Question

1. The thermal interconversion of the axial and equatorial substitutents of the chair conformation of cyclohexane is extremely slow because the two forms are separated by a relatively high activation energy barrier, 10.5 kcal/mol (3672 cm−1). With CN substituents, the equatorial form is only 0.24 kcal/mol (84 cm−1) lower in energy than the axial form. Show how you would determine the ratio between the concentrations of the equatorial and axial forms using the Boltzmann distribution.

Answer 1

Answer:

The ratio is  $0.67 : 1$

Explanation:

From the question we are told that

 The activation energy separating the equatorial and the axial form is $\Delta E = 0.24\ kcal/mol$

 Generally according to the Boltzmann distribution , the relationship between  concentration(in terms of number of molecule) of the equatorial form and  the concentration of the axial form is mathematically represented as

       $N = N_o e^{-\frac{\Delta E }{RT} }$

Here $N_o$ is the number of molecule in equatorial form and  N is the number of the molecules in the axial form.

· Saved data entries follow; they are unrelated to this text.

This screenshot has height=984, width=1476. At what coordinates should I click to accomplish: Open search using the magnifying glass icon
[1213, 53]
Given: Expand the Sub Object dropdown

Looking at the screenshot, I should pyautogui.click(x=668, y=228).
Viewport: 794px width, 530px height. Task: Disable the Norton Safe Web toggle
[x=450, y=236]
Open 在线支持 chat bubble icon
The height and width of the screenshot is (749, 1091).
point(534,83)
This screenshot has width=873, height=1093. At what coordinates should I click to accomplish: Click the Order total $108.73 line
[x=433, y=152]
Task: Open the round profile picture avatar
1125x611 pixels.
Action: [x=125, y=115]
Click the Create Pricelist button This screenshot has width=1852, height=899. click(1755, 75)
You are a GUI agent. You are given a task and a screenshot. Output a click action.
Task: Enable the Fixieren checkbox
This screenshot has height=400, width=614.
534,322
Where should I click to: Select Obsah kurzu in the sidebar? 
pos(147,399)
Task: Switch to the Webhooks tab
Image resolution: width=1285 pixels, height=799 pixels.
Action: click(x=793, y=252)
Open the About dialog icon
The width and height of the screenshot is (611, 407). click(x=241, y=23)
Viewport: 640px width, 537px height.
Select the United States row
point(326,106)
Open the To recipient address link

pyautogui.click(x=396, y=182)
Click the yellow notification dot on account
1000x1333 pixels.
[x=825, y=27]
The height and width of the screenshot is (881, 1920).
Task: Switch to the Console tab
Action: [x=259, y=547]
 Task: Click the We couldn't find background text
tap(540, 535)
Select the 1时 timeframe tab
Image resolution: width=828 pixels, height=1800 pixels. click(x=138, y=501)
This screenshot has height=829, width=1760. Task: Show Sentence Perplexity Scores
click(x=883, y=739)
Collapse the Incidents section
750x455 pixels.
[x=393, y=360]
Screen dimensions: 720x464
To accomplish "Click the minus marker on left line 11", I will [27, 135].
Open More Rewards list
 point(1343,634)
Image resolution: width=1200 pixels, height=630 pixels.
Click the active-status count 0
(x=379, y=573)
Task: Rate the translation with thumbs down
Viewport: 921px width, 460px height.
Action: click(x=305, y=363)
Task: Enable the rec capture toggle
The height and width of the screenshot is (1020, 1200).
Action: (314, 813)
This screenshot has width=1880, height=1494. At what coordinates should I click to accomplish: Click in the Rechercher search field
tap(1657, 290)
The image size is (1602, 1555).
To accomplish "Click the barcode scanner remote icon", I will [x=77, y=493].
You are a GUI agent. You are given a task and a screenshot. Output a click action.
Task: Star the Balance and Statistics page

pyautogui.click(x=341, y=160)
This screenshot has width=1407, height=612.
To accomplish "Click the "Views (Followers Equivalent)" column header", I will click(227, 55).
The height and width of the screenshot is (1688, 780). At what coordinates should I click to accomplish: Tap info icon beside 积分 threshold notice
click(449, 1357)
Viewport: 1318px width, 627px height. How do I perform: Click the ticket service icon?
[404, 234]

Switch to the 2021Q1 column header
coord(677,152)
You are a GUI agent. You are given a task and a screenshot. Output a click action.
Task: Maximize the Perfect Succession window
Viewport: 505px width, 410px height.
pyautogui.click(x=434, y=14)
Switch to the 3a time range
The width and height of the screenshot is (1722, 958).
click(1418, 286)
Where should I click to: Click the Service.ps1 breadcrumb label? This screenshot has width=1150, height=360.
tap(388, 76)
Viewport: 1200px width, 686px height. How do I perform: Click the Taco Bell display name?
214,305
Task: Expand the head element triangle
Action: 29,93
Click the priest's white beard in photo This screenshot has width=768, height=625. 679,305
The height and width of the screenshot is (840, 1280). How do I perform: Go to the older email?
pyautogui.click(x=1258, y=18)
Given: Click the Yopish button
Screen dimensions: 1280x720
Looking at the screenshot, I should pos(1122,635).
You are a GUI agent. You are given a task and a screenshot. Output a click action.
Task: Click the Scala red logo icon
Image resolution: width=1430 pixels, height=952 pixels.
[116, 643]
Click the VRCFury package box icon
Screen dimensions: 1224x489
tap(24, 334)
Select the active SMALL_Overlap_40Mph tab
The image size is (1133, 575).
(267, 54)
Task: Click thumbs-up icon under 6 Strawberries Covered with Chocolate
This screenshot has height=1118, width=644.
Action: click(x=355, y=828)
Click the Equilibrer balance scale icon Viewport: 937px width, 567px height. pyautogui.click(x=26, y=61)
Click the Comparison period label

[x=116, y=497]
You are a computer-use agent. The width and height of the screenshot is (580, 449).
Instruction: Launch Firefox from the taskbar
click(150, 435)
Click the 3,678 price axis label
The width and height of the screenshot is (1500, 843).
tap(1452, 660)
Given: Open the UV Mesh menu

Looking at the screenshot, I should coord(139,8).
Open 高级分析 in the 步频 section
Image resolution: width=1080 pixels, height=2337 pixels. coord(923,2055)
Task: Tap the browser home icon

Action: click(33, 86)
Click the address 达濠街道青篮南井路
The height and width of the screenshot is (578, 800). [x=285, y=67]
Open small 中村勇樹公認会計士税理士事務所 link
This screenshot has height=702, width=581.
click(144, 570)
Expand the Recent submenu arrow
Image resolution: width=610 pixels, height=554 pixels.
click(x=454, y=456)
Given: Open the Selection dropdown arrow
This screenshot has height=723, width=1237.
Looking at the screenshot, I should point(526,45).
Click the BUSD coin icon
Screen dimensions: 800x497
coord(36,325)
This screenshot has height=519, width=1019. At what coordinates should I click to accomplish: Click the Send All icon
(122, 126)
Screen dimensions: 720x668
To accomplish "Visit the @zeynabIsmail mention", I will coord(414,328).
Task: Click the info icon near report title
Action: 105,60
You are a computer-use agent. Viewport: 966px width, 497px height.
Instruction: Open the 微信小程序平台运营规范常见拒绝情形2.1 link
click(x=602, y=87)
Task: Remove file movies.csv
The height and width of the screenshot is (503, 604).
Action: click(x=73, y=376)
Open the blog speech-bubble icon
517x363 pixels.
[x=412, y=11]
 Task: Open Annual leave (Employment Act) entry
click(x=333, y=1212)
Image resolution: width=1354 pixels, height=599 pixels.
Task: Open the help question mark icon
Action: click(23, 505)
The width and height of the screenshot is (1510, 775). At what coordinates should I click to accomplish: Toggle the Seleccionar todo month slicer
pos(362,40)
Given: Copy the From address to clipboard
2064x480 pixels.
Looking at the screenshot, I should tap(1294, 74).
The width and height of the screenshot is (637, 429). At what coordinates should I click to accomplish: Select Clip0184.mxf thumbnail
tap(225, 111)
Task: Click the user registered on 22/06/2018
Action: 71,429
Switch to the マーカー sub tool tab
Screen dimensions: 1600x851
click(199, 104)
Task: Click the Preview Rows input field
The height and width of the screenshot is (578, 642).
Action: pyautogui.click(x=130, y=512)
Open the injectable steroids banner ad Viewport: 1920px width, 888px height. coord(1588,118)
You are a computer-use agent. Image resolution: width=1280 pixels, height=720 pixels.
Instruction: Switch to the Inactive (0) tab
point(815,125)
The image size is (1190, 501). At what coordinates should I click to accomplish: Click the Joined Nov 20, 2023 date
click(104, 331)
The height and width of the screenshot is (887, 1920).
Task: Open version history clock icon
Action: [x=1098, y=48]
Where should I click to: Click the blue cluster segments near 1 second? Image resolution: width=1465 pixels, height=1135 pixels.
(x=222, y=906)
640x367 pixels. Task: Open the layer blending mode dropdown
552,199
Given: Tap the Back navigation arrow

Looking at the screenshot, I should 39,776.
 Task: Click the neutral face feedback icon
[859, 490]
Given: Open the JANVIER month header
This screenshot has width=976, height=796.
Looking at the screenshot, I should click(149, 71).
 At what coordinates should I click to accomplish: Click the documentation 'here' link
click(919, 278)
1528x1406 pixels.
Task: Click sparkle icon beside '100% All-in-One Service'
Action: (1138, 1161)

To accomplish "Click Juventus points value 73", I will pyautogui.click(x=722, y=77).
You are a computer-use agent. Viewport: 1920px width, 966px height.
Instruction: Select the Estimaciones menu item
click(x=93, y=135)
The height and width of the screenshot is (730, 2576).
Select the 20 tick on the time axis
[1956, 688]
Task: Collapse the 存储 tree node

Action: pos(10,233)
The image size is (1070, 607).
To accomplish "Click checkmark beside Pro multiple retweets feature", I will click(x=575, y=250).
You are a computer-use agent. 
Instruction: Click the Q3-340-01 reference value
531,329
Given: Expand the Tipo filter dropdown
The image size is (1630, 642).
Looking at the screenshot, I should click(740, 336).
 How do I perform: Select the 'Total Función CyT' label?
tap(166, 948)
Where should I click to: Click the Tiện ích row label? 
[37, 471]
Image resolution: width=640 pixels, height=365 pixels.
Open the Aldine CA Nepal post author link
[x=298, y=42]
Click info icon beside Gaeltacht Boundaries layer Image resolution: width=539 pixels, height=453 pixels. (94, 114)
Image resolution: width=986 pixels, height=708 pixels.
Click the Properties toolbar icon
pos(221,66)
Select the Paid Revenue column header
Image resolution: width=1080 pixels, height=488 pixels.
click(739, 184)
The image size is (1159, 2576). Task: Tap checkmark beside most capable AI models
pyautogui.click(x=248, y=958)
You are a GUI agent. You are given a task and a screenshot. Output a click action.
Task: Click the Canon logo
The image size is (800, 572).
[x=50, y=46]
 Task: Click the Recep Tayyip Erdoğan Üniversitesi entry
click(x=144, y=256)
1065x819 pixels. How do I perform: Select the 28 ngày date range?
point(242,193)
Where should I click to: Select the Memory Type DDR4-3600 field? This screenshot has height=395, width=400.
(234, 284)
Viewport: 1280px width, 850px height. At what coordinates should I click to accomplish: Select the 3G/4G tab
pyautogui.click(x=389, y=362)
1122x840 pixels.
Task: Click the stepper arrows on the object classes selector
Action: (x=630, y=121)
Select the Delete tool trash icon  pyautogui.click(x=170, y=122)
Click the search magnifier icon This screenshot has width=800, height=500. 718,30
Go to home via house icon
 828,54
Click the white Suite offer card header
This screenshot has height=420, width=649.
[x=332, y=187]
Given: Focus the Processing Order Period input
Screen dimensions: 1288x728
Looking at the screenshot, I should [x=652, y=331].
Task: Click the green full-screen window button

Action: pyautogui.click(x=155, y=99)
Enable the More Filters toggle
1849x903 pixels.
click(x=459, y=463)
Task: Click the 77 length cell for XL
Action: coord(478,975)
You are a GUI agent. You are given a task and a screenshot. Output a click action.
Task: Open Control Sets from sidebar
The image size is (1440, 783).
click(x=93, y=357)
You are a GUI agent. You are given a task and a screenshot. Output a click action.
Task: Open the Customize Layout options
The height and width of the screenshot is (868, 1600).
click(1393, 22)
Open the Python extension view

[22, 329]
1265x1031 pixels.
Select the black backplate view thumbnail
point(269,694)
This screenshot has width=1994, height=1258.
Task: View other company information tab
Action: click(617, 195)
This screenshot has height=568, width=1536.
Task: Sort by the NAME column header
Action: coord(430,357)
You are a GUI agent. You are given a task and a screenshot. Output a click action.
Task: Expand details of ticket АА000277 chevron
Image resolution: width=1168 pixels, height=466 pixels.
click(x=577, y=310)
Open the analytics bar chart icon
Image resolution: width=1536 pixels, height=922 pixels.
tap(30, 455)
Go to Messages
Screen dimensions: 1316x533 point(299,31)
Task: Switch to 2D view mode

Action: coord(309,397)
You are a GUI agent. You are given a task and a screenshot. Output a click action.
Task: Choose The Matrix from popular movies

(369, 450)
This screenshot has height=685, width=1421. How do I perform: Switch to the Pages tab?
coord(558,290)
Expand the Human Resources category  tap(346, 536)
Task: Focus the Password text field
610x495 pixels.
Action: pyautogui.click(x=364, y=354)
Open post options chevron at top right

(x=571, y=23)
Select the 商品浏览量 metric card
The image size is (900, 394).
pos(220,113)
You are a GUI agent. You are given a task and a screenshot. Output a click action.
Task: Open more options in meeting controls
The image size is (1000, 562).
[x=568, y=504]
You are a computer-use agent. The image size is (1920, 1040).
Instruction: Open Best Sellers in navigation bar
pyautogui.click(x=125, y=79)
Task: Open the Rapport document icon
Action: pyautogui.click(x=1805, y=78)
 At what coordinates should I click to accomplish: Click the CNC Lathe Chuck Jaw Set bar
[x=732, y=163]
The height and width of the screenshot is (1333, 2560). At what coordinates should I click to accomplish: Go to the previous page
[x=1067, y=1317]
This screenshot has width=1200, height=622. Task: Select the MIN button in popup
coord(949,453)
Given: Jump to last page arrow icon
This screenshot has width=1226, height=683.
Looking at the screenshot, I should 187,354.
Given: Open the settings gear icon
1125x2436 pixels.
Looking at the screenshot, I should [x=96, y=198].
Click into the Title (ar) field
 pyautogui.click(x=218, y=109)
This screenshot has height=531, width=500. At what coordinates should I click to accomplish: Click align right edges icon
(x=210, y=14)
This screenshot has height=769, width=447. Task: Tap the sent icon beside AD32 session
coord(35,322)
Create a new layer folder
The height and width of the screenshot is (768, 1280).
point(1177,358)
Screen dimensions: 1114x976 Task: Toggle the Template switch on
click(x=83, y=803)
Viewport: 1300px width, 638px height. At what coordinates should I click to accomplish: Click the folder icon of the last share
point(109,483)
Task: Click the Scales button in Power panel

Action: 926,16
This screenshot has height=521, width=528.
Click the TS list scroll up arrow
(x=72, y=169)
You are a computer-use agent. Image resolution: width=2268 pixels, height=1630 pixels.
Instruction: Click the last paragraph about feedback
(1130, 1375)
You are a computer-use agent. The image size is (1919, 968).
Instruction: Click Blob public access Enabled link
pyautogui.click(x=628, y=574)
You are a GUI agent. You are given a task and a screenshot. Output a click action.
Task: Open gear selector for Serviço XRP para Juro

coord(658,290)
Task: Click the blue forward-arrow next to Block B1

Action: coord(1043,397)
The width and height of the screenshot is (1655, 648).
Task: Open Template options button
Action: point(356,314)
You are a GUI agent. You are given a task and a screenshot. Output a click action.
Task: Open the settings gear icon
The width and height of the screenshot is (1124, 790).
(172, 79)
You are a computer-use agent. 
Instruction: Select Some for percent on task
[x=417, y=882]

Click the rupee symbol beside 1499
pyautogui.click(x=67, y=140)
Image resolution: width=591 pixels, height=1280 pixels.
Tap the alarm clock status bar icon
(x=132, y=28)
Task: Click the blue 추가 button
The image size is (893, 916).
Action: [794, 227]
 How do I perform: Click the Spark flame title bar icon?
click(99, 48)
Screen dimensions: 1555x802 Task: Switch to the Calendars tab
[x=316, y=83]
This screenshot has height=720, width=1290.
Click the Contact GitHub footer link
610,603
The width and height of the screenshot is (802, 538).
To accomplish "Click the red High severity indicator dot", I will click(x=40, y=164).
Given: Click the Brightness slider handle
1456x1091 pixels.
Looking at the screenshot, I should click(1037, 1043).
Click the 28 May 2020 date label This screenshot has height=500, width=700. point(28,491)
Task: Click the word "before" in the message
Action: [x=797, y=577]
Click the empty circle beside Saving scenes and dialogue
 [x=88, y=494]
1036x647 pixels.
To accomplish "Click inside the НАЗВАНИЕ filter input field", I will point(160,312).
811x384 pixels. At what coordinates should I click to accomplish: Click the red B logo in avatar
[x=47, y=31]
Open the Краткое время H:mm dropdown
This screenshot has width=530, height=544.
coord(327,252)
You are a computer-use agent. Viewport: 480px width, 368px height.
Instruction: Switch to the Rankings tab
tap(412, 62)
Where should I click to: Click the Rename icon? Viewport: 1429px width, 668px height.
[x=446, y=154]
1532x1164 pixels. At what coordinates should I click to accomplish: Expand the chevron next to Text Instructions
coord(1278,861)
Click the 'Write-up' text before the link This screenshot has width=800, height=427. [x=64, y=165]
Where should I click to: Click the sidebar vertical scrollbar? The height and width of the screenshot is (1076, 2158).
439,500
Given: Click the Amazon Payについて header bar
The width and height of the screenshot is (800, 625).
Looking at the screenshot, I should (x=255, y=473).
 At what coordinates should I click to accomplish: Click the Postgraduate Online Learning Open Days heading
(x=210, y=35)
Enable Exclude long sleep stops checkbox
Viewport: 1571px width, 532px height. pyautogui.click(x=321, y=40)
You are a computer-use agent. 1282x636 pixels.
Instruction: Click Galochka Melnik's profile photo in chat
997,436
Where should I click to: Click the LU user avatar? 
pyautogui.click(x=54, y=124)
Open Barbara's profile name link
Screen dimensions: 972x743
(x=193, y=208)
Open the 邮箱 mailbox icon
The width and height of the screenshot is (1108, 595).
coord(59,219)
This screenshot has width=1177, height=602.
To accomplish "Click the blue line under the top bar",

   R is the gas constant with value  $R = 1.987 *10^{-3} \ kcal\cdot mol^{-1} \cdot k^{-1}$

     T is the temperature of the room with value  $T = 25^oC = 298 \ K$

So

    $\frac{N}{N_o} = e^{-\frac{0.24 }{1.987*10^{-3} * 298} }$

=> $\frac{N}{N_o} = 0.67$

So the ratio of the concentration of equatorial form to the axial form is

      $0.67 : 1$